Sumbawa Besar, SakaNTB.com| 9 Juni 2026-– Pemerintah Kabupaten Sumbawa menegaskan komitmennya untuk memperkuat upaya penyelamatan hutan sebagai langkah strategis menjaga keberlanjutan lingkungan dan ketahanan sumber daya air di masa depan. Komitmen tersebut disampaikan Bupati Sumbawa, Ir. H. Syarafuddin Jarot, M.P., saat memimpin Apel Rutin di halaman Kantor Bupati Sumbawa, Selasa (9/6/2026).
Dalam arahannya, Bupati mengungkapkan bahwa Pemkab Sumbawa telah menuntaskan penandatanganan Nota Kesepahaman (MoU) dengan Pemerintah Provinsi Nusa Tenggara Barat terkait penanganan, pengamanan, dan pengelolaan kawasan hutan. Menurutnya, Kabupaten Sumbawa menjadi daerah pertama di NTB yang merealisasikan kerja sama tersebut.
Langkah tersebut, kata Bupati, menjadi dasar penguatan pembentukan Satuan Tugas (Satgas) Pengamanan dan Pengelolaan Hutan yang bertugas mendukung upaya perlindungan kawasan hutan dari berbagai ancaman kerusakan lingkungan.
“Hutan memiliki peran vital bagi keberlangsungan kehidupan masyarakat. Jika kerusakan hutan terus terjadi, dampaknya akan dirasakan langsung oleh generasi mendatang, terutama terkait ketersediaan sumber air dan stabilitas lingkungan,” ujar Bupati.
Ia menyoroti kondisi sejumlah sumber mata air dan aliran sungai di Sumbawa yang mengalami penurunan debit dalam beberapa tahun terakhir. Menurutnya, kondisi tersebut tidak terlepas dari berkurangnya tutupan hutan yang selama ini berfungsi sebagai kawasan resapan dan penyangga ekosistem.
Bupati mengingatkan bahwa apabila laju kerusakan hutan tidak segera dikendalikan, Kabupaten Sumbawa berpotensi menghadapi tantangan lingkungan yang lebih besar dalam satu dekade mendatang, termasuk ancaman krisis air dan meningkatnya risiko bencana ekologis.
Karena itu, ia mengajak seluruh elemen masyarakat untuk berpartisipasi aktif menjaga kelestarian hutan sebagai investasi jangka panjang bagi keberlangsungan kehidupan. Selain menjaga ketersediaan air, keberadaan hutan juga berperan penting dalam menjaga keseimbangan iklim serta melindungi habitat satwa liar yang kini semakin terancam.

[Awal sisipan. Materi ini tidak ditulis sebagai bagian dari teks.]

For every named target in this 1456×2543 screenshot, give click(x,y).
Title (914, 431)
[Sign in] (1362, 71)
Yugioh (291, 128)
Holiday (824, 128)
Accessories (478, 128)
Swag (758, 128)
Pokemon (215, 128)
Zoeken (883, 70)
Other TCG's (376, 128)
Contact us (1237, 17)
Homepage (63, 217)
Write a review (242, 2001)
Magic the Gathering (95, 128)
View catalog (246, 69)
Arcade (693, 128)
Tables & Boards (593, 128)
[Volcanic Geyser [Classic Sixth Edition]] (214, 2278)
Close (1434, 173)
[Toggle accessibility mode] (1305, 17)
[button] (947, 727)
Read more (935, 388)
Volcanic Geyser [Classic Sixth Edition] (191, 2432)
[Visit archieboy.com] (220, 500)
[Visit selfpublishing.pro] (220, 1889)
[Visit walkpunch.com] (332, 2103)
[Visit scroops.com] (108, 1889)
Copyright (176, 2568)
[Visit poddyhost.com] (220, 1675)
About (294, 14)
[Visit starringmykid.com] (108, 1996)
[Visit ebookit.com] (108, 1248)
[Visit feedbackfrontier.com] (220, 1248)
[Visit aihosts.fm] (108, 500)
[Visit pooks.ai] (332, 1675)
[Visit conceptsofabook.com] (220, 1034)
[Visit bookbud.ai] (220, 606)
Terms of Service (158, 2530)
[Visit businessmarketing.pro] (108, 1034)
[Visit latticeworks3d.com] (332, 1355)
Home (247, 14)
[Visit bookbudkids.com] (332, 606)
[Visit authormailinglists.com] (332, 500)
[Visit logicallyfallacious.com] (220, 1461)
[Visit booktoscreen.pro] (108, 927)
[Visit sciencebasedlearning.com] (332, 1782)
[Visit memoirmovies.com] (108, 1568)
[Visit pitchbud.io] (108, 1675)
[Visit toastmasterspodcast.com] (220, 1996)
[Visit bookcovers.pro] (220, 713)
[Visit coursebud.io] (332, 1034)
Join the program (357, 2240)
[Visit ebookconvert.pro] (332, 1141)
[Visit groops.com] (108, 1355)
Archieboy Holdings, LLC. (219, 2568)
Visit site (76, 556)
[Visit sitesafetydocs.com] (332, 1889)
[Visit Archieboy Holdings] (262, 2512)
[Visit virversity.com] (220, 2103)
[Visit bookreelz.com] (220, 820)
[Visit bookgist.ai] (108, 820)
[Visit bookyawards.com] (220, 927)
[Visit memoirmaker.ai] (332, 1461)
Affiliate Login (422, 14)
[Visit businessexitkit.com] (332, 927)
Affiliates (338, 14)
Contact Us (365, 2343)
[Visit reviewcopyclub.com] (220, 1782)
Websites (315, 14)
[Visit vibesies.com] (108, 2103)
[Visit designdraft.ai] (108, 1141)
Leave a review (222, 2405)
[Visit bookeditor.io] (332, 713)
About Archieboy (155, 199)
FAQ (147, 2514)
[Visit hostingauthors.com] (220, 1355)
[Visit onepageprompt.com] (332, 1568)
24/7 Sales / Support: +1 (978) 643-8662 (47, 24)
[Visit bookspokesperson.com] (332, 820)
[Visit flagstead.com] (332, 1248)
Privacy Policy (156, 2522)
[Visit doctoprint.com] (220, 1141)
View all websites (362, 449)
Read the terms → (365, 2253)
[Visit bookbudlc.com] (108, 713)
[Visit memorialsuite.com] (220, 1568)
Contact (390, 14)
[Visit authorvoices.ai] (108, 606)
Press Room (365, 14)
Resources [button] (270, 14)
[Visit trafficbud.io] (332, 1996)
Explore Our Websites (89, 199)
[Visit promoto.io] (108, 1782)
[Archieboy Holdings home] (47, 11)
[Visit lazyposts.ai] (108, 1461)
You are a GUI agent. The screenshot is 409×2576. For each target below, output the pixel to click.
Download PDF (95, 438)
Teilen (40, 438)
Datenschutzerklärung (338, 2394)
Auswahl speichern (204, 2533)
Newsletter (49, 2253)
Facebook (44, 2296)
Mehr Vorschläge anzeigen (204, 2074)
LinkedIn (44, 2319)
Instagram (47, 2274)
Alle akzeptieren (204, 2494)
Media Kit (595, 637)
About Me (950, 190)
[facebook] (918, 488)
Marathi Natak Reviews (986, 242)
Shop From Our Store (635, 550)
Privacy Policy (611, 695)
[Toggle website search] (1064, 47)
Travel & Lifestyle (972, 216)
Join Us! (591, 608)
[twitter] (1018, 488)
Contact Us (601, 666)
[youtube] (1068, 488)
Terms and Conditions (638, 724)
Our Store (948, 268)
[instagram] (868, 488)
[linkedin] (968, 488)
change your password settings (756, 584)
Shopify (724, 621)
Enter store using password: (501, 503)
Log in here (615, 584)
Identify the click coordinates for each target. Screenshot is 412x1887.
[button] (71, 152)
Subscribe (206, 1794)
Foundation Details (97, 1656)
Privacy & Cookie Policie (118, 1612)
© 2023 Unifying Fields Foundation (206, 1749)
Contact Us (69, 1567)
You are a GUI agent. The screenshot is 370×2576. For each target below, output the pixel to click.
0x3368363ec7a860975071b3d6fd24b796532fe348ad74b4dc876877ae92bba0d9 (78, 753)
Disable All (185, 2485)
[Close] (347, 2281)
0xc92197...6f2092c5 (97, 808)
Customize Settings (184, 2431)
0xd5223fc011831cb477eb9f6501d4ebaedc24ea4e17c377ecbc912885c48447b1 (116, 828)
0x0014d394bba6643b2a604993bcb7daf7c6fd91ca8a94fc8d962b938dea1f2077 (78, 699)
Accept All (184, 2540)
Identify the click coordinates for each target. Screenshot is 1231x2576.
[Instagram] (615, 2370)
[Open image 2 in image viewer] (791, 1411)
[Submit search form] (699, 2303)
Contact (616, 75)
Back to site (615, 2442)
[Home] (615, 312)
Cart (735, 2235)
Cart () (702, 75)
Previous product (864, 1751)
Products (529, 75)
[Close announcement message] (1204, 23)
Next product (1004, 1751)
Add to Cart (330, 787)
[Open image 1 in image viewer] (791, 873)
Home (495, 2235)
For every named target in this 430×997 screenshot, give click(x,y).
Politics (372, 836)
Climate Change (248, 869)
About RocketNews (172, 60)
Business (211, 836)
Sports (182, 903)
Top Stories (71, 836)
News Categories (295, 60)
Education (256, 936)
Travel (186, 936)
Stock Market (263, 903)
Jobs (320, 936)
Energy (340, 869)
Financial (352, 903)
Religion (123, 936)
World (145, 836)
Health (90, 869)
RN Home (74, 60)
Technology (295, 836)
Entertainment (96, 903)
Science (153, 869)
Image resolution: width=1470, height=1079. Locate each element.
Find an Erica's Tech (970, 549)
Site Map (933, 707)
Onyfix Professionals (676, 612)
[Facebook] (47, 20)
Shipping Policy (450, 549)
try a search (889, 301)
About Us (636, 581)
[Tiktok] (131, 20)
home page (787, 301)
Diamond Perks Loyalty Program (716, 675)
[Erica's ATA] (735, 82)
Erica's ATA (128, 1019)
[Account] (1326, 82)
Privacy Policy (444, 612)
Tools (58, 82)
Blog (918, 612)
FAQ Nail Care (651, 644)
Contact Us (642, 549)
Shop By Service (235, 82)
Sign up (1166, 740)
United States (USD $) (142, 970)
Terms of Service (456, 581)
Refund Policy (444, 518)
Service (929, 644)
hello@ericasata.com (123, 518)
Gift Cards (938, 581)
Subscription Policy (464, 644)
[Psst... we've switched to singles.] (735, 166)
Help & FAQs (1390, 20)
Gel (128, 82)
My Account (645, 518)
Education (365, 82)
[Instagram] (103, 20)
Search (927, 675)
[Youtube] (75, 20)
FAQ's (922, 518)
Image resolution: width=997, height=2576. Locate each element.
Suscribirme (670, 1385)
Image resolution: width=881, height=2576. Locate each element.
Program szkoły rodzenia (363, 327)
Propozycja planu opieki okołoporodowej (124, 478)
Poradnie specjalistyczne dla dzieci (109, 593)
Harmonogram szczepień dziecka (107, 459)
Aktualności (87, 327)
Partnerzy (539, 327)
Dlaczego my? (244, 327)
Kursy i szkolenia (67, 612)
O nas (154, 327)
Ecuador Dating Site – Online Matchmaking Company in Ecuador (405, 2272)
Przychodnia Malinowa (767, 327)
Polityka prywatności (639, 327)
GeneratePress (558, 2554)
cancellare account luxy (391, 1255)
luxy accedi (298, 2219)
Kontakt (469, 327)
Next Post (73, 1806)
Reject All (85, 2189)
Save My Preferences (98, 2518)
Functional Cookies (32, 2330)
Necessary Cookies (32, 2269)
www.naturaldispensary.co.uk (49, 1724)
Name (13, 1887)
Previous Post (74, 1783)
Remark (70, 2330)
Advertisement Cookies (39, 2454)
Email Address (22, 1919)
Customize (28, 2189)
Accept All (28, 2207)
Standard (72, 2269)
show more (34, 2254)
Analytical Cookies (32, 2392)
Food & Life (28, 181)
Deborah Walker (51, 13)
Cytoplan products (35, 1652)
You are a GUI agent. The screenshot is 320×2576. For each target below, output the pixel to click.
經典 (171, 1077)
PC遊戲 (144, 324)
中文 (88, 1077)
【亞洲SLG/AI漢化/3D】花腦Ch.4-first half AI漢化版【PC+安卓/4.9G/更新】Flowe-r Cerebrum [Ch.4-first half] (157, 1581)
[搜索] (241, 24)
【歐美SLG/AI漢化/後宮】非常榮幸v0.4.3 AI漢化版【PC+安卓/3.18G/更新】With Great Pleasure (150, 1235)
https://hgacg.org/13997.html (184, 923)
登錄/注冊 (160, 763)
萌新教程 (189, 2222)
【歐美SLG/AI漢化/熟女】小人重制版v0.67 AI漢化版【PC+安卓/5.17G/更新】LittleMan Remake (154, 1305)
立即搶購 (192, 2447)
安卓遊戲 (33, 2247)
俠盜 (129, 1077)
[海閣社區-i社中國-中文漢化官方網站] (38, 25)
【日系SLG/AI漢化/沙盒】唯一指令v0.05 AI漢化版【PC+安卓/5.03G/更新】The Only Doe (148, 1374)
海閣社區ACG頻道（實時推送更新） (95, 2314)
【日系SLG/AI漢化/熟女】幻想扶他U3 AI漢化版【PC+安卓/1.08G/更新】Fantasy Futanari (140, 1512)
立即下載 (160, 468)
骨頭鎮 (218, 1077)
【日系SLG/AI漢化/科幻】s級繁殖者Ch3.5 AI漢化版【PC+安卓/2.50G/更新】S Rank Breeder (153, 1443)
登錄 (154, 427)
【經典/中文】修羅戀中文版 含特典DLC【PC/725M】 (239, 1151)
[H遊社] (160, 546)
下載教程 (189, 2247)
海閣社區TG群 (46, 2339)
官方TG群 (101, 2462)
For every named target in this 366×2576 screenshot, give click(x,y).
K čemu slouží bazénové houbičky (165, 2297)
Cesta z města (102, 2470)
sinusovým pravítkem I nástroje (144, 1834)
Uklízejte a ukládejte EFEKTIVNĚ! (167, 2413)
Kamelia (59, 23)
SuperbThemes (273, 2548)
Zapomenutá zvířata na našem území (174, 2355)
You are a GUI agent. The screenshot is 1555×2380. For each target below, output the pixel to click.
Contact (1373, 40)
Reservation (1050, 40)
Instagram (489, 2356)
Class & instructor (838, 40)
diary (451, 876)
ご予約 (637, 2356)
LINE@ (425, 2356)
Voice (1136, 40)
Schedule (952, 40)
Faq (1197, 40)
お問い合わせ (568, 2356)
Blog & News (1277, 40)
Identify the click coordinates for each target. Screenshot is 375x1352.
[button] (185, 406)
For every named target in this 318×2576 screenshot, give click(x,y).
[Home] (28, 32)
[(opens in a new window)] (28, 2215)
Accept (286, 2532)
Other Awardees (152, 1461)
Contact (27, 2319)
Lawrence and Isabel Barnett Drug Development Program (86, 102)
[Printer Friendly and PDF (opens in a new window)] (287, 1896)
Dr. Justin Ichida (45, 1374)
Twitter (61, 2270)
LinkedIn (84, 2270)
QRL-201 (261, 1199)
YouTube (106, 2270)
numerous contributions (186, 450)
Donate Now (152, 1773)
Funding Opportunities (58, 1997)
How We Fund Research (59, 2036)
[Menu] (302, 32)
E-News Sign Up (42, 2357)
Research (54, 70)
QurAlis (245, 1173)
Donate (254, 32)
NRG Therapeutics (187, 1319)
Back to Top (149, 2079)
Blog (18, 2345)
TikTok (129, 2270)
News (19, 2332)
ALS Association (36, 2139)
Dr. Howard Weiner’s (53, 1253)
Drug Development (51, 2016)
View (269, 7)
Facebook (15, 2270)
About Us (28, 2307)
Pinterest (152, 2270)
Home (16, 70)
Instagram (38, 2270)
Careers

Dalam kesempatan tersebut, Bupati juga meluruskan berbagai persepsi yang berkembang terkait kebijakan sektor pertanian. Ia menegaskan bahwa pemerintah tidak melarang masyarakat menanam jagung maupun komoditas pertanian lainnya.
Namun demikian, pemerintah tetap melarang aktivitas pembukaan lahan dan budidaya pertanian yang dilakukan di kawasan hutan negara karena berpotensi merusak fungsi ekologis kawasan tersebut.
“Kebijakan yang kami ambil bukan untuk menghambat aktivitas pertanian masyarakat, tetapi untuk memastikan pemanfaatan lahan dilakukan sesuai aturan dan tidak mengorbankan kelestarian lingkungan,” tegasnya.
Apel rutin tersebut dihadiri Sekretaris Daerah Kabupaten Sumbawa, para staf ahli, asisten daerah, jajaran ASN lingkup Sekretariat Daerah Kabupaten Sumbawa, Dinas Komunikasi Informatika Statistik dan Persandian, serta personel Satuan Polisi Pamong Praja.
Melalui penguatan Satgas Pengamanan Hutan dan sinergi dengan pemerintah provinsi, Pemkab Sumbawa berharap upaya perlindungan kawasan hutan dapat berjalan lebih efektif sehingga keberlanjutan lingkungan dan sumber daya alam tetap terjaga untuk generasi yang akan datang.